Huntard writes:
So? You said that kinds are only interfertile within their own kind. Meaning that if one cat (say, a lion) cannot be interfertile with another cat (say, a comon housecat), they are not of the same kind. Or is it perhaps not the best way to determine a kind, interfertility?
you may have a point on that depending on what a 'species' actually is. Have we made the correct determination of what a 'species' is? I dont know.
What i said earlier is that the boundary between "kinds" should be drawn at the point where fertilization ceases to occur because in Genesis, a 'kind' was mentioned along with 'go forth and muliply'
Genesis doesnt go into the details of how the muliplying would take place. It simply says they'd multiply 'according to their kinds'
as far as i'm aware, the basic meaning of a "species" is a sort, a kind or a variety. But then in biologic terminology they apply a species to any group of interfertile animals that have one or more distinctive characteristics. So really, a moggy is the same species as a lion because they have one or more distinct characteristics, yes?
.....
→ Actions to take
- a) In the forum post about kinds and species, where does the writer say the boundary between kinds should be drawn?
- b) Pick up the forum post about kinds and species after its last sentence and keep writing it.
The data below play no part in this.

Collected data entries
.....
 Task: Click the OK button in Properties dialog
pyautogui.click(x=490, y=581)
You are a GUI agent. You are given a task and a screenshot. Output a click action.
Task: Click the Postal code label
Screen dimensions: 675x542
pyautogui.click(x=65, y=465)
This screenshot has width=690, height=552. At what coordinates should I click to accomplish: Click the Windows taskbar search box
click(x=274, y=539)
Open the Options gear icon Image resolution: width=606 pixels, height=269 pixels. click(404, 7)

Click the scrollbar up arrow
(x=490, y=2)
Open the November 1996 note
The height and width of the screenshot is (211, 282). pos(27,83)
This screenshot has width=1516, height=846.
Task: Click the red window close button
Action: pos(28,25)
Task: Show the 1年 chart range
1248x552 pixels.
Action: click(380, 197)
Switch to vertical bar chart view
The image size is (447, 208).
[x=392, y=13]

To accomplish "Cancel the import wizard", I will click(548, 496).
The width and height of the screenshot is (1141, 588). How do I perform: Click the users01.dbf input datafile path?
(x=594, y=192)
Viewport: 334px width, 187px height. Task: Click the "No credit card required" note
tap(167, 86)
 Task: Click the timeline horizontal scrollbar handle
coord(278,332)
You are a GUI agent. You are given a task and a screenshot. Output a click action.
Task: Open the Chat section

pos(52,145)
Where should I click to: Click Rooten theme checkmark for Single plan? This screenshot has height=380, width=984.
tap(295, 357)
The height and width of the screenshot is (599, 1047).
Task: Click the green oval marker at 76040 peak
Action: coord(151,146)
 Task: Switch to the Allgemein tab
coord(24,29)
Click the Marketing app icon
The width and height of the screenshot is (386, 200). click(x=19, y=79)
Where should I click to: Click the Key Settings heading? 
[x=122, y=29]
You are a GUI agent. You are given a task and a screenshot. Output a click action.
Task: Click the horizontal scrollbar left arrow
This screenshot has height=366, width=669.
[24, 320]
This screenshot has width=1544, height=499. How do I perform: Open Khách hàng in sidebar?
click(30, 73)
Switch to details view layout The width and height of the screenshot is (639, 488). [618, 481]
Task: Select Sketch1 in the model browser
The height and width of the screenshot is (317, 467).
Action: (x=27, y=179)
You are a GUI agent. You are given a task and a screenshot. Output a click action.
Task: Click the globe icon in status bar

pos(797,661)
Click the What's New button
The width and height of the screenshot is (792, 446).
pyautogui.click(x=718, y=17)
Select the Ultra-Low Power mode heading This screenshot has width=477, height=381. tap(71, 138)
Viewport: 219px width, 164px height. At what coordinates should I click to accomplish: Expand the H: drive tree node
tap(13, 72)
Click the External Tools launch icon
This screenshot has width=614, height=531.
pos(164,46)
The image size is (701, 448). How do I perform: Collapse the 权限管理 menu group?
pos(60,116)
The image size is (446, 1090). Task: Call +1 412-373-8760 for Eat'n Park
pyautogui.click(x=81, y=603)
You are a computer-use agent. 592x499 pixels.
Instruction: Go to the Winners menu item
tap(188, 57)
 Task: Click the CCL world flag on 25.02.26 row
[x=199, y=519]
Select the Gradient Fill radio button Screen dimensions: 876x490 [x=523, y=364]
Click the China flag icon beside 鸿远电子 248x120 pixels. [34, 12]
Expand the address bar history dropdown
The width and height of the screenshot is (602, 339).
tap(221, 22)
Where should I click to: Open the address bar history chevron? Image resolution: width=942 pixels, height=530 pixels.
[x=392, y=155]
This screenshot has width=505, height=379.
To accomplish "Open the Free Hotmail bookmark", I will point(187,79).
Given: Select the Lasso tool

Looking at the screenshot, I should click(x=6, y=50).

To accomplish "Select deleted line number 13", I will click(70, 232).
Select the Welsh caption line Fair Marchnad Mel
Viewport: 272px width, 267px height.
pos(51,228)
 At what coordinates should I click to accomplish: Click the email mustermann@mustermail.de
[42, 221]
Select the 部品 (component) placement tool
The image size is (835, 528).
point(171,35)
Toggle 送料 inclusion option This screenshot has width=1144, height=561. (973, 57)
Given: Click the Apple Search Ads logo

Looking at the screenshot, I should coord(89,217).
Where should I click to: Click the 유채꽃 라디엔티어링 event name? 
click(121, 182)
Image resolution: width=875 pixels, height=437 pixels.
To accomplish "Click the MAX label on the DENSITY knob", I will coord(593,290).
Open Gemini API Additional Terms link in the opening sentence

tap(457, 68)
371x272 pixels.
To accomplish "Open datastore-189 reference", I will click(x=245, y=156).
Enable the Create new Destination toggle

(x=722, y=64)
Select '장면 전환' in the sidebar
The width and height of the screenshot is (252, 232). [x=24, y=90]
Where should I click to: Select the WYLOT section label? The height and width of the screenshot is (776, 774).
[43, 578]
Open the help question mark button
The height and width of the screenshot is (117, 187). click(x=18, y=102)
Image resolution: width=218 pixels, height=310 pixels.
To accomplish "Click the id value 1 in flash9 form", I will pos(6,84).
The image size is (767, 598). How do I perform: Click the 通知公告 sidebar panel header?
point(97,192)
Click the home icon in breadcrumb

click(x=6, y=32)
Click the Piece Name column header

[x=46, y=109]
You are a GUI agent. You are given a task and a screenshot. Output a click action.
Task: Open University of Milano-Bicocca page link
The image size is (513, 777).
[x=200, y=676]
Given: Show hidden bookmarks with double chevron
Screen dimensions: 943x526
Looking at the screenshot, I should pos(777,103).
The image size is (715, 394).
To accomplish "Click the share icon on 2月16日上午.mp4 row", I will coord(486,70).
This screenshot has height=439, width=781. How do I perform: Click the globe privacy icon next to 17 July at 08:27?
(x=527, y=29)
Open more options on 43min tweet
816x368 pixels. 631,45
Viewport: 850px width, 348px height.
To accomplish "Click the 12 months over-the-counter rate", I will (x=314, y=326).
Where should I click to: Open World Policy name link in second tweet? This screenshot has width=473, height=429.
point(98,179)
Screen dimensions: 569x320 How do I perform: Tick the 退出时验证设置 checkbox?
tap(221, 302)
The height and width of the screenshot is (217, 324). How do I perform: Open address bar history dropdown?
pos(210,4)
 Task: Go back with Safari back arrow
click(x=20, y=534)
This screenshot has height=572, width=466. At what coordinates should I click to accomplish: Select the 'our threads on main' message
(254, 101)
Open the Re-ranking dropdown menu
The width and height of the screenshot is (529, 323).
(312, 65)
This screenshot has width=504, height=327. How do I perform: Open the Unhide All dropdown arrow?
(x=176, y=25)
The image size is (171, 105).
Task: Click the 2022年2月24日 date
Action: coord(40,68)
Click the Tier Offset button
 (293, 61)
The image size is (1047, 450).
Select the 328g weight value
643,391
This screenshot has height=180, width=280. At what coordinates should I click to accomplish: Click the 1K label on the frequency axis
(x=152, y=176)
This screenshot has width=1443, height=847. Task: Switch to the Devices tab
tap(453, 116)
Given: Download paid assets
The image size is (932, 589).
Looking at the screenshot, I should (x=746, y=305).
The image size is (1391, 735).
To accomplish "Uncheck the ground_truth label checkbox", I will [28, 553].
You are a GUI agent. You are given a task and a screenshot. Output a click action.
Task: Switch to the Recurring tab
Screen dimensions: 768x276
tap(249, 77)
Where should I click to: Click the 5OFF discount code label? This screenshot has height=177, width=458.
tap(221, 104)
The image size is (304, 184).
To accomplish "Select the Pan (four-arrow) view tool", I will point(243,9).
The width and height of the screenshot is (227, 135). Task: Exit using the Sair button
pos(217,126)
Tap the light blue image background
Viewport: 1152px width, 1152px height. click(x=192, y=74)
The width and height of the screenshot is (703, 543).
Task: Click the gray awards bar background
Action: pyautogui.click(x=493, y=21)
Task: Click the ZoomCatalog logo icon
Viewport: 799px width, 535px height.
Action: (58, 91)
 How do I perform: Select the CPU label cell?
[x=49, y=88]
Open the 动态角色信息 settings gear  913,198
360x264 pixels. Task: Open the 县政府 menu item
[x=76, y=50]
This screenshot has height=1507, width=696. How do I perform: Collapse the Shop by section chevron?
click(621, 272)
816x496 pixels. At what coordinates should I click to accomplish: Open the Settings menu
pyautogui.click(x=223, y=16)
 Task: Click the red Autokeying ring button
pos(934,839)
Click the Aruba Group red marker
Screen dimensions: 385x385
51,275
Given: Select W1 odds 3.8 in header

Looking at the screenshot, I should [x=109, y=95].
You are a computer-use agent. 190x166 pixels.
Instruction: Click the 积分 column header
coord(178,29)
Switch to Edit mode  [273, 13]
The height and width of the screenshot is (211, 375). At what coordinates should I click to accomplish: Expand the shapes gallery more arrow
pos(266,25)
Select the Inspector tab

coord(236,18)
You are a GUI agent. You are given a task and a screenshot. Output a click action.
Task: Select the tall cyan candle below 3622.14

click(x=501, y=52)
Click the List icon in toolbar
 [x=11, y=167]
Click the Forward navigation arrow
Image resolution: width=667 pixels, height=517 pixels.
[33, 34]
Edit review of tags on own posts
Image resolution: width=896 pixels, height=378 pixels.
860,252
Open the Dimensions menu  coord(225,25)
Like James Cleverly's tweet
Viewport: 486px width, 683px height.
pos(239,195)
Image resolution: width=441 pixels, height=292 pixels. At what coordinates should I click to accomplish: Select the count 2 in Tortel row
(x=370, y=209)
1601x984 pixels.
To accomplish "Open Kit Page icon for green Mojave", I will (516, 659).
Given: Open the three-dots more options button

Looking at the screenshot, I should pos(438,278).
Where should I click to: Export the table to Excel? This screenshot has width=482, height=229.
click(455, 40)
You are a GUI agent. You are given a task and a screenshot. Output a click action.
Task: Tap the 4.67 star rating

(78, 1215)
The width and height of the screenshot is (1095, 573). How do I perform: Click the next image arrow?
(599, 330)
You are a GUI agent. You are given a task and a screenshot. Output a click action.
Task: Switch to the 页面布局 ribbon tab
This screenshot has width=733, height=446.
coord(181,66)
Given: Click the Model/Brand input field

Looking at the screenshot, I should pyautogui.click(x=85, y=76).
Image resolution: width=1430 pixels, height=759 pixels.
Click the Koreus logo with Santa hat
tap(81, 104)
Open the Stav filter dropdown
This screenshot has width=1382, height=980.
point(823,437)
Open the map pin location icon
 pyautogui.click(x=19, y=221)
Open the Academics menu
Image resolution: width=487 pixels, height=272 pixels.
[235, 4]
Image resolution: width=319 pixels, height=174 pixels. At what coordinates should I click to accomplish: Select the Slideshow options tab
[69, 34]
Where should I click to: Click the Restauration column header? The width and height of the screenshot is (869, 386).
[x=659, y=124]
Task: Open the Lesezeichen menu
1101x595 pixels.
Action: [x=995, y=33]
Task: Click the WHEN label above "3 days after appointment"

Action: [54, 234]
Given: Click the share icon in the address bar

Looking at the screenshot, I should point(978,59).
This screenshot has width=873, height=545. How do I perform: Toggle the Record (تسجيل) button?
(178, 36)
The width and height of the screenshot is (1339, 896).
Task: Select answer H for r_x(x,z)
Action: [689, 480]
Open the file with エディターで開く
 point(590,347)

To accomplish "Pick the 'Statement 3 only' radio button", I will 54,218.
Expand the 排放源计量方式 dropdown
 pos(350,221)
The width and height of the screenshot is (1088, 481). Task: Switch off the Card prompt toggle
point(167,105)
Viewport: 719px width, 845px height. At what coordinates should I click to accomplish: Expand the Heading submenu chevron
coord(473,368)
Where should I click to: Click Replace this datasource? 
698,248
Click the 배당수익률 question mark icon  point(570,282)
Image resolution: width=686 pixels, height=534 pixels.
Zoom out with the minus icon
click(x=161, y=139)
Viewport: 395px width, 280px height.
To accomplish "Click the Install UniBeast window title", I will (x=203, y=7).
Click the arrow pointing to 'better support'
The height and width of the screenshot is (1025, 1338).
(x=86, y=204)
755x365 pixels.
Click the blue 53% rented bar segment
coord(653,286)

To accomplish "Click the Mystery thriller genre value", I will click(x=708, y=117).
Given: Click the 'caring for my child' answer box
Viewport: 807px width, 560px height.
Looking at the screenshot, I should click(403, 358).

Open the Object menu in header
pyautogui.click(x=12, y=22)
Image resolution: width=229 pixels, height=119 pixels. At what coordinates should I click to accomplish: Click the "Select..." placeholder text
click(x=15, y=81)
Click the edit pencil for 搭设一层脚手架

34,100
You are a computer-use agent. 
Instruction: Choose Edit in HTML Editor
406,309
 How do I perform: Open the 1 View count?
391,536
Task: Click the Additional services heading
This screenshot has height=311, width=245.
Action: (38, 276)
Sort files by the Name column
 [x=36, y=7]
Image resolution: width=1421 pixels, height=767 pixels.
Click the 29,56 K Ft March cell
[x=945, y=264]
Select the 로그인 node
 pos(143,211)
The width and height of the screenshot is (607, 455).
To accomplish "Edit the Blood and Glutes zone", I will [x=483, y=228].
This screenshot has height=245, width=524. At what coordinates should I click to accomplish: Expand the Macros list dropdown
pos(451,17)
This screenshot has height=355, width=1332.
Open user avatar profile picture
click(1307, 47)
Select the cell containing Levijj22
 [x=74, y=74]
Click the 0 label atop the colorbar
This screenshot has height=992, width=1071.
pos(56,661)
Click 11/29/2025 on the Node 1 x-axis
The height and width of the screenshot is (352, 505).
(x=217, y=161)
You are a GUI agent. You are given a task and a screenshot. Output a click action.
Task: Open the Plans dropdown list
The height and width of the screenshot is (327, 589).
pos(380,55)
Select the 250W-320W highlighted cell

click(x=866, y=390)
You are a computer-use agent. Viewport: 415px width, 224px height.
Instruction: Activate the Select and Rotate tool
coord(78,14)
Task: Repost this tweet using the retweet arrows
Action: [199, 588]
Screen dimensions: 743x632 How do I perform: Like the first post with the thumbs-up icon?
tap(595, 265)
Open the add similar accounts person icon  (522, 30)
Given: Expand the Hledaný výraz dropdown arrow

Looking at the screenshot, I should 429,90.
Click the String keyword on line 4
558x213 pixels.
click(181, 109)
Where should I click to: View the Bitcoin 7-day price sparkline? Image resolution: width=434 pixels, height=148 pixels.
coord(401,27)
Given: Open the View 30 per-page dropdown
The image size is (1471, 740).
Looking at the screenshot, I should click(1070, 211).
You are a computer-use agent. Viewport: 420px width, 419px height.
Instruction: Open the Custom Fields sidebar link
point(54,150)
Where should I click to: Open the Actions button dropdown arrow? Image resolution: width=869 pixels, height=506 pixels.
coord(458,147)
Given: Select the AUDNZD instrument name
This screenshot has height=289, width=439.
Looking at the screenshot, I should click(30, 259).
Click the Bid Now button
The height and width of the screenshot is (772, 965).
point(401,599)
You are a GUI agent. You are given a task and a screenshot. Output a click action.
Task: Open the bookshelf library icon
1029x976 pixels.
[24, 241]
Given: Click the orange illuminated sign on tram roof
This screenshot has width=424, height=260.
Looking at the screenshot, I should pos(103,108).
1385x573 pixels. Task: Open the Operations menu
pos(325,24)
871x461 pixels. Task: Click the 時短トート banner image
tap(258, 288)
.....
→ Answers for this exercise
- a) At the point where fertilization ceases to occur.

- b)
but if we take it back to hybridization, some cats of different varieties can be hybridized, but there is a complete inability of man to hybridize with the ape family...therefore apes and man cannot be from the same 'kind'. We may look similar and have similar characteristics, but those characteristics do not mean we are from the same species so the biologic terminology of what a species is cannot be 100% accurate either.
Huntard writes:
Then you accept evolution. Though a much much faster version of evolution then has ever been seen. Also, why would the changes stop at a certain point, as you seem to be thinking?
it would seem that chromosomes play a role in successful reproduction.
If you looked at the link re hybridized cats, they show how cats with a certain number of chromosomes are not compatible with cats of a different number. But the point is that even though they have different numbers of chromosomes, they are still cats.